_Study text:_
Content starts

A quick visit to the Dis-Chem investor relations website revealed a useful “trafing update” covering September 2024 to January 2025. Thankfully, the quality of the business is significantly better than the standard of its website proofreading.
Despite this, Dis-Chem hasn’t been shielded from the value deterioration of JSE-listed retail stocks in 2025. Before we dig into recent Dis-Chem numbers, it’s important to give context to the share price performance.
The year-to-date drop at time of writing is 14%, significantly worse than that of its archrival Clicks at -9.2%. Over 12 months, Clicks is the winner once more, up about 10.5% while Dis-Chem is down 3%. Though the starting date gets dicey for a five-year view considering the timing of lockdowns, Clicks is up 47% over that period and Dis-Chem is up 43%.
Notably, Dis-Chem has been far more volatile along the way, so investors choosing a player in this sector should see Dis-Chem as the riskier choice. This is an objective view based on observed share price volatility, not a subjective one based on the underlying business.
Charting the relative earnings multiples of this dynamic duo is incredible. Over five years, Dis-Chem has averaged 30.5 and Clicks 31.5. The correlation between the multiples is extremely strong, with the gap slightly larger than usual at the moment with Dis-Chem at 25.2 and Clicks at 28.4. Aside from traders looking to actively play the correlation in the form of the gap opening and closing temporarily, the lesson to take from this is that the market has these companies in the same WhatsApp group and struggles to choose between them from a valuation perspective.
Relative share price performance over longer periods is being driven by earnings instead of changes to the multiples. Naturally, overall (not relative) performance is heavily influenced by multiples.
It’s also worth pointing out that present multiples are lower than the 12-month, three-year and five-year averages. Sentiment has soured towards JSE-listed retailers, making it a worthwhile exercise to dig into this space and see if any babies (or baby specialists) were thrown out with the bathwater.

Content ends

Stored entries
Content starts

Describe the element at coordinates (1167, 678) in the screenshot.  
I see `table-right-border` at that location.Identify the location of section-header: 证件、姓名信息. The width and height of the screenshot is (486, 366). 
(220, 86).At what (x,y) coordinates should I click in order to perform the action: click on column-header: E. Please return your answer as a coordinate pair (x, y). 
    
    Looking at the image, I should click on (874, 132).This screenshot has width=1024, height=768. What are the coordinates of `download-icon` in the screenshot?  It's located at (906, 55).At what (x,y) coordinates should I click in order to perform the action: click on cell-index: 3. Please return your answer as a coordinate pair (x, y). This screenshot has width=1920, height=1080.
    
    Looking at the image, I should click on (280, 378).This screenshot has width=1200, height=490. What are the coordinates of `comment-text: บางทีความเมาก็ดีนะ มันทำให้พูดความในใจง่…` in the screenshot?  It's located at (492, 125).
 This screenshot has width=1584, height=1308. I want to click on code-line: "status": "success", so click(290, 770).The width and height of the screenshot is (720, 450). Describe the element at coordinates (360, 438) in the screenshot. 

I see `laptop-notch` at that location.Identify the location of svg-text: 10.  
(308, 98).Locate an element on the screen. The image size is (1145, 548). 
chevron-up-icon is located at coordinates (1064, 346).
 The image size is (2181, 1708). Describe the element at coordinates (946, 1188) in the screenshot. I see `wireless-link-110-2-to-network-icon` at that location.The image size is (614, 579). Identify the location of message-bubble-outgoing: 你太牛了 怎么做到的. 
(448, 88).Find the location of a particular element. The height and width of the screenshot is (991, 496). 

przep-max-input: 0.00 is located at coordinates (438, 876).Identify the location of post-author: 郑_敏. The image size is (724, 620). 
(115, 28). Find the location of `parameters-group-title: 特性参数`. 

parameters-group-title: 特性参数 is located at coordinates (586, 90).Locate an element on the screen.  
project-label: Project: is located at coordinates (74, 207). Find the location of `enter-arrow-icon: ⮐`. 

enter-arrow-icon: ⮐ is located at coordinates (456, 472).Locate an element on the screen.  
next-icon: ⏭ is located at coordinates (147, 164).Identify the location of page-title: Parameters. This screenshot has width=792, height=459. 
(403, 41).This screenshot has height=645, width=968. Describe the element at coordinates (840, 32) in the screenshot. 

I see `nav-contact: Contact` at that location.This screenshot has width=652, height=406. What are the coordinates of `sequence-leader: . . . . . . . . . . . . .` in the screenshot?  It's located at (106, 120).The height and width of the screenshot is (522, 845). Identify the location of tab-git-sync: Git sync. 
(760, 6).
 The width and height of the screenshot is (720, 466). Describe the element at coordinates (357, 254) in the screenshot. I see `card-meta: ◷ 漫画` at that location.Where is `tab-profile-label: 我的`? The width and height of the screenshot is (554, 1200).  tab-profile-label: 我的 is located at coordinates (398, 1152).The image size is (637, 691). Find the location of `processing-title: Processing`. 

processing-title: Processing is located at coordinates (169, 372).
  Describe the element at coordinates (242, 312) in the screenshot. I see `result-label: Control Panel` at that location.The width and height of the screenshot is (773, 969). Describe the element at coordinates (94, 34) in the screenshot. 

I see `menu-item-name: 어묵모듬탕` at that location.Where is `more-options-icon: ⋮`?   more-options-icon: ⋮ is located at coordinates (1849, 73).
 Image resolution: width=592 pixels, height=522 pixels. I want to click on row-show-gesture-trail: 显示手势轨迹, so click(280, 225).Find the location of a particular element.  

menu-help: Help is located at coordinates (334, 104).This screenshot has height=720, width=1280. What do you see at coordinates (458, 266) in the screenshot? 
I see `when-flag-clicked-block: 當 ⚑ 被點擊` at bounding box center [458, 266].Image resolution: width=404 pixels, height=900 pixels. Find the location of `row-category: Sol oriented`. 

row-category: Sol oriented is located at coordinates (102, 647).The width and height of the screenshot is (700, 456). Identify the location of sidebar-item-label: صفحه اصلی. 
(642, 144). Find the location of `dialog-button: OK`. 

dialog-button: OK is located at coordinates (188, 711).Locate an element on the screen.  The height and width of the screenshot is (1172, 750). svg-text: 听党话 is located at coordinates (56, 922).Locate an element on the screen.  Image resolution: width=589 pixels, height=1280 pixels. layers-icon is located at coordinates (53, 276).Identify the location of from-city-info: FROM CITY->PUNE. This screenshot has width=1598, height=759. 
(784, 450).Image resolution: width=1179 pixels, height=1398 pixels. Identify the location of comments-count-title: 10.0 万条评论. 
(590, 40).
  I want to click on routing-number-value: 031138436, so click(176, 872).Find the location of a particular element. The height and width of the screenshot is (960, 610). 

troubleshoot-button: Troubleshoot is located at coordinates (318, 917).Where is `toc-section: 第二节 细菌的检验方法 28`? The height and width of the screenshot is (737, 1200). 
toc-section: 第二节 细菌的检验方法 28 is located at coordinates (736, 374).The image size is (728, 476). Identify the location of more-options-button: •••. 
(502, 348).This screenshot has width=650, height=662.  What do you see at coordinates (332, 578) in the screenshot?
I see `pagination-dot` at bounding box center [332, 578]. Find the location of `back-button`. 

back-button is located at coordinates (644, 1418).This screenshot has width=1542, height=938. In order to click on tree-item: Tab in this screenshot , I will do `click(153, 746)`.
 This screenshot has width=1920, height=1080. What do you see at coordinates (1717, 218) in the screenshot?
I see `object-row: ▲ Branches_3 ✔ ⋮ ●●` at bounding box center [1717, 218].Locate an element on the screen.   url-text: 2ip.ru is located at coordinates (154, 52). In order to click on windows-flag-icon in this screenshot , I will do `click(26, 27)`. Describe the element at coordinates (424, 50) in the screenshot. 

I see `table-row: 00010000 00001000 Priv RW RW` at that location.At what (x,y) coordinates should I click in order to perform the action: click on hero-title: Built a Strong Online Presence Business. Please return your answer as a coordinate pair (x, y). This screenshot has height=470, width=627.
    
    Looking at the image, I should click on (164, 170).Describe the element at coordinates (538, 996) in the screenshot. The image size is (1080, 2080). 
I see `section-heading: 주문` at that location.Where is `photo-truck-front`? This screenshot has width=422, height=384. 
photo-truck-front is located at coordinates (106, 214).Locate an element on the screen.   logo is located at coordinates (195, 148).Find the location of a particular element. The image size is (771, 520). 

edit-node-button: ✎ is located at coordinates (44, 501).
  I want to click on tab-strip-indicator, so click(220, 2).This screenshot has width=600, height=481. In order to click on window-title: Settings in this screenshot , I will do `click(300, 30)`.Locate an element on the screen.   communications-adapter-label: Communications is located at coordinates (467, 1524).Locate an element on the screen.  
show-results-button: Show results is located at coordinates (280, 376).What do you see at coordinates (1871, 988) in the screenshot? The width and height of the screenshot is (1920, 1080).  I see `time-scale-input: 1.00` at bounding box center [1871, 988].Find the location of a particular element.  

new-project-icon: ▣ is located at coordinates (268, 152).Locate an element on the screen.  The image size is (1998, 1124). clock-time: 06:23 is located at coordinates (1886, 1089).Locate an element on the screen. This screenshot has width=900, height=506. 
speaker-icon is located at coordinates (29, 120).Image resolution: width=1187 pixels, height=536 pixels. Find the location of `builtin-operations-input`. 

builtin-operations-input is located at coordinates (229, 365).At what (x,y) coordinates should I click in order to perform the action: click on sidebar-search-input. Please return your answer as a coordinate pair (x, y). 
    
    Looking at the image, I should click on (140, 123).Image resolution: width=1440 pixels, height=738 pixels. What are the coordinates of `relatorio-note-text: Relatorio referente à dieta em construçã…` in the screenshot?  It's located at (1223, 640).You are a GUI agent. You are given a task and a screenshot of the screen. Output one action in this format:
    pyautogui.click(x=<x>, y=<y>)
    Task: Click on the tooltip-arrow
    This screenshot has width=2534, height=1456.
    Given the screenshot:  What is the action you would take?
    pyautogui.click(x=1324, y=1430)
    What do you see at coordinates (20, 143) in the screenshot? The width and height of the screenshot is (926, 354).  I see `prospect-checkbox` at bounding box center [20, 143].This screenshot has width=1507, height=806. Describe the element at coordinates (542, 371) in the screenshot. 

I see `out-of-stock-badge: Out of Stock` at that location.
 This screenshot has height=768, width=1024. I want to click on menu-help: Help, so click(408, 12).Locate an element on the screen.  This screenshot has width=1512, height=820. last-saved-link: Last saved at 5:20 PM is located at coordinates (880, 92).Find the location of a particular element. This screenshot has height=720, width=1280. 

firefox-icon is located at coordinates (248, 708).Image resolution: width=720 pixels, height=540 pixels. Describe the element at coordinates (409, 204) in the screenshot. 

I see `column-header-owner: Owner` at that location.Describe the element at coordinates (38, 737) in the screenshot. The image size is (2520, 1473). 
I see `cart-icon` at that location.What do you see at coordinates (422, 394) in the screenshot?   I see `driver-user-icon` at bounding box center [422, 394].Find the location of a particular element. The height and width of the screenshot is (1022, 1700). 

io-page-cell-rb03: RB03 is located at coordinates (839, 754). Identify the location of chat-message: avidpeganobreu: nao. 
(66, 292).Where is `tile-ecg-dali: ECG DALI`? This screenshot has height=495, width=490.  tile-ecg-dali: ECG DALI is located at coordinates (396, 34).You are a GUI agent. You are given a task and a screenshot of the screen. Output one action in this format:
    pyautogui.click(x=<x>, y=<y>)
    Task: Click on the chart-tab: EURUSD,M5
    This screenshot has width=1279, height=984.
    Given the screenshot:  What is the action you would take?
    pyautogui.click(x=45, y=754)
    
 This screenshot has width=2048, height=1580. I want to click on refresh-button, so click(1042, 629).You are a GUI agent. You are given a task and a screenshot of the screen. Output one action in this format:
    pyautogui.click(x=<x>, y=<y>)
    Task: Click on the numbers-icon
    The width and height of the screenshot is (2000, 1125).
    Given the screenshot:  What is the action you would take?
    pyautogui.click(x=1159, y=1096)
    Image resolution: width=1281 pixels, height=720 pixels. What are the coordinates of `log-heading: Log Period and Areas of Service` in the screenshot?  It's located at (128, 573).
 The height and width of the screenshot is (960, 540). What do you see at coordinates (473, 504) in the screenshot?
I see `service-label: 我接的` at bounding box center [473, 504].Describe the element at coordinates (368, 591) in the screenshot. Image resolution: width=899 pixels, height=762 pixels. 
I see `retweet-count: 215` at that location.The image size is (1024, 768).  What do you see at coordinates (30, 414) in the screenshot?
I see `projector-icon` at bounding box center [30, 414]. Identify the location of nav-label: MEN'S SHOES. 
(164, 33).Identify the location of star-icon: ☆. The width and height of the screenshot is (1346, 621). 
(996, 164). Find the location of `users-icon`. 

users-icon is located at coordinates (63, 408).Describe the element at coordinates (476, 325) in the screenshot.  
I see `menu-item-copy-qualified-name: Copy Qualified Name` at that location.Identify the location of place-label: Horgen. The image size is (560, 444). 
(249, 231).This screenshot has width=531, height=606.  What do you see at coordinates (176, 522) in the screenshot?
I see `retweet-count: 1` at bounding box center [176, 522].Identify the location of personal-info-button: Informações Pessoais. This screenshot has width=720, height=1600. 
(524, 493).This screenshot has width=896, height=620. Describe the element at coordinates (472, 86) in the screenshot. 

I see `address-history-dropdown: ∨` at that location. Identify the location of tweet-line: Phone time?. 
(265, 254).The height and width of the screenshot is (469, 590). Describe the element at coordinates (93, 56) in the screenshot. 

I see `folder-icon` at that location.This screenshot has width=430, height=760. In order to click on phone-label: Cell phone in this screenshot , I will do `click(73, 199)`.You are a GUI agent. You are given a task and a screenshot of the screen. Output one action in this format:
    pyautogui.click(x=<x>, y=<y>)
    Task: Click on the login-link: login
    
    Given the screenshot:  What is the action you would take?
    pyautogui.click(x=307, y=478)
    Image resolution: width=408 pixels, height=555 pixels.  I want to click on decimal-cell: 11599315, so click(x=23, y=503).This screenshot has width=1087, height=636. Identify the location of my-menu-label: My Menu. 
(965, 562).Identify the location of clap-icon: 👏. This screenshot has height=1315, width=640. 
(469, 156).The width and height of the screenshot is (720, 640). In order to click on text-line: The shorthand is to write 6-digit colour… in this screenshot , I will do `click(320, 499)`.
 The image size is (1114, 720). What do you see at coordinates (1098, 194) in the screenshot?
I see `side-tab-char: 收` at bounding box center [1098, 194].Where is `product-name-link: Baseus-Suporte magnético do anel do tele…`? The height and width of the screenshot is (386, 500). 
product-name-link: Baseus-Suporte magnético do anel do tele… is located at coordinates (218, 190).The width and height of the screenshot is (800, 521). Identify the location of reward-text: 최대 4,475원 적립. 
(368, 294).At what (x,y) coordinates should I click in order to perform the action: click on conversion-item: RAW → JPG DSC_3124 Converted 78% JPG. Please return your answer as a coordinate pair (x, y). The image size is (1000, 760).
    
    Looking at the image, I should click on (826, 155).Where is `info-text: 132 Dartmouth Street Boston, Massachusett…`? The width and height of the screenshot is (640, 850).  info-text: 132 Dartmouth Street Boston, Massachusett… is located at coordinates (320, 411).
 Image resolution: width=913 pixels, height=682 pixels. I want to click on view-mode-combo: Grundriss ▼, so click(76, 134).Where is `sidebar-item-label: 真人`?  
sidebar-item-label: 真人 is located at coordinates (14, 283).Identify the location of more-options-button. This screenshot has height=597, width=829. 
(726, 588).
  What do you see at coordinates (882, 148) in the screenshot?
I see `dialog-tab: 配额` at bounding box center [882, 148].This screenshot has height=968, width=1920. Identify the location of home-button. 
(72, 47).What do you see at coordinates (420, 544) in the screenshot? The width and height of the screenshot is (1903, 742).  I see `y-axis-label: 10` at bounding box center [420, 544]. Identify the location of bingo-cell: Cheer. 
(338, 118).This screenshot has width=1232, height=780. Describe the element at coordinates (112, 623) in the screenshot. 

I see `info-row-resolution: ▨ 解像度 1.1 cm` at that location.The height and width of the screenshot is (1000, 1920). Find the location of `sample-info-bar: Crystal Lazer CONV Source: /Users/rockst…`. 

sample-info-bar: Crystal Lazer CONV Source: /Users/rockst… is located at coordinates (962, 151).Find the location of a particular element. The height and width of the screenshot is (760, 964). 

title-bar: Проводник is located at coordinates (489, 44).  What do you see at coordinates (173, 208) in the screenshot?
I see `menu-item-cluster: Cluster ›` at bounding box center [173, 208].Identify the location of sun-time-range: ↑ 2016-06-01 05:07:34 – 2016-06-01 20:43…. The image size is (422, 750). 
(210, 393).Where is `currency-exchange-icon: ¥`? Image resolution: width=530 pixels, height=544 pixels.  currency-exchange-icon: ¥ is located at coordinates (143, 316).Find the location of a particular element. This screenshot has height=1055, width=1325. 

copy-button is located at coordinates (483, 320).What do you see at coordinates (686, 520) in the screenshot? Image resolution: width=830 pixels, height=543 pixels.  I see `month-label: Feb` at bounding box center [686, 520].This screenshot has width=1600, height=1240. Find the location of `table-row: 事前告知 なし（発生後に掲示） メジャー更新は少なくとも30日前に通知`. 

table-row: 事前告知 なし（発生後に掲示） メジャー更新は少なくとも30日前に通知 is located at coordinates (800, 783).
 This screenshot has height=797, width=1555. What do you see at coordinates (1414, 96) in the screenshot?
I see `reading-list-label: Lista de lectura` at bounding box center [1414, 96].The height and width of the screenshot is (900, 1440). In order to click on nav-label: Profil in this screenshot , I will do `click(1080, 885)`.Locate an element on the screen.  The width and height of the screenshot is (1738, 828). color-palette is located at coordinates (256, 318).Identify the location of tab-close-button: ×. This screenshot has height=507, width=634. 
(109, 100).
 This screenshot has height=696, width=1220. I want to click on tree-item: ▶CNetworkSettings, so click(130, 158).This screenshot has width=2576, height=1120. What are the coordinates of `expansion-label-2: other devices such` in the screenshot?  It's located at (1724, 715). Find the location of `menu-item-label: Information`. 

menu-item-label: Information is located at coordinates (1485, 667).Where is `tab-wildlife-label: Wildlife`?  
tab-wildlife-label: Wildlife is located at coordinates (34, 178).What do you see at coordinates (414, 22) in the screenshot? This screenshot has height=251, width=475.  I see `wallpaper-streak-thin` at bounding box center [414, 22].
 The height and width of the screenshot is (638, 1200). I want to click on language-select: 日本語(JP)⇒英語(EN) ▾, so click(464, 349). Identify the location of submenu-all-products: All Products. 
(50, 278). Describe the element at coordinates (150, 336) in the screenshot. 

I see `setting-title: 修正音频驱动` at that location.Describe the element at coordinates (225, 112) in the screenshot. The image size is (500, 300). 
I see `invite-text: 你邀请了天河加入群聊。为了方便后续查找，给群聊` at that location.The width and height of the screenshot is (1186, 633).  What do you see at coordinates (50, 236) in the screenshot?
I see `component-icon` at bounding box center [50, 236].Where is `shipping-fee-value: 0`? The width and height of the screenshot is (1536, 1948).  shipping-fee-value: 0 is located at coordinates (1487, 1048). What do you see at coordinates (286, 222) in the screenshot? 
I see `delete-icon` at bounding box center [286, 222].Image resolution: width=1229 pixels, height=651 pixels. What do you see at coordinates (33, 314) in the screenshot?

Content ends

_Task list:_
**1)** Write out the Dis-Chem share commentary between "Despite this, Dis-Chem" and "Dis-Chem is up 43%.", inclusive, swapping out "archrival" for "competitor".
**2)** Proceed with the Dis-Chem share commentary from the point where it stops.

_Answer section:_
**1)**
Despite this, Dis-Chem hasn’t been shielded from the value deterioration of JSE-listed retail stocks in 2025. Before we dig into recent Dis-Chem numbers, it’s important to give context to the share price performance.
The year-to-date drop at time of writing is 14%, significantly worse than that of its competitor Clicks at -9.2%. Over 12 months, Clicks is the winner once more, up about 10.5% while Dis-Chem is down 3%. Though the starting date gets dicey for a five-year view considering the timing of lockdowns, Clicks is up 47% over that period and Dis-Chem is up 43%.

**2)**
Towards the end of 2024, we saw some decent top-line numbers in discretionary retail categories such as clothing and even furniture. This is important for Dis-Chem, which has numerous discretionary retail categories. Practically everything you walk past from the till to the dispensary could be considered discretionary, with Dis-Chem relying on shoppers adding to their baskets as they walk.
This is because dispensary margins are notoriously thin, especially operating margins after accounting for expensive professional staff (pharmacists). It therefore would’ve been great to see the uptick in discretionary spending landing in the till at Dis-Chem. Alas, there’s little evidence of that, with retail revenue up 5.6% for the period and like-for-like sales up just 2.9%.
Wholesale is a far more inspiring story, with revenue up 11.1% and sales to own stores up 9.6%. This has been a major focus area for Dis-Chem. If it can supply more products into its own stores over time, it is capturing a greater portion of the economic profit pool without further investment in the retail footprint. That’s great for return on capital. With sales to own stores growing at a much faster rate than retail sales, we can safely conclude it is winning a greater share of each store’s procurement spend.
Wholesale has been a major focus area for Dis-Chem, with revenue up 11.1% and sales to own stores up 9.6%
Perhaps the biggest boost of all comes from supplying competing pharmacies and The Local Choice franchisees. Pharmacy licences aren’t the simplest things to get hold of and there are limits on how many are provided in a particular area. This is why it’s so important to see growth in wholesale at Dis-Chem, as it cannot realistically get its hands on all the licences it would like to have. Revenue from external customers rose 18.8%, indicating it is successfully tapping into this source of growth.
Full-year results are due for release on May 30. Interim headline earnings may have grown 16.3% off revenue growth of 9.6%, but it looks as though the second half of the year would’ve come in lighter for headline earnings growth based on revenue growth of 7.2%. The share price is in falling-knife territory, trading close to 52-week lows and with little to suggest sentiment will return to 2024 levels.
If anything, a break even lower is possible, with R29 as an important level. If that fails, the next stop is about R25. This means the risk/reward situation just isn’t appealing at the moment, with no obvious catalyst for sentiment to improve in the South African consumer story.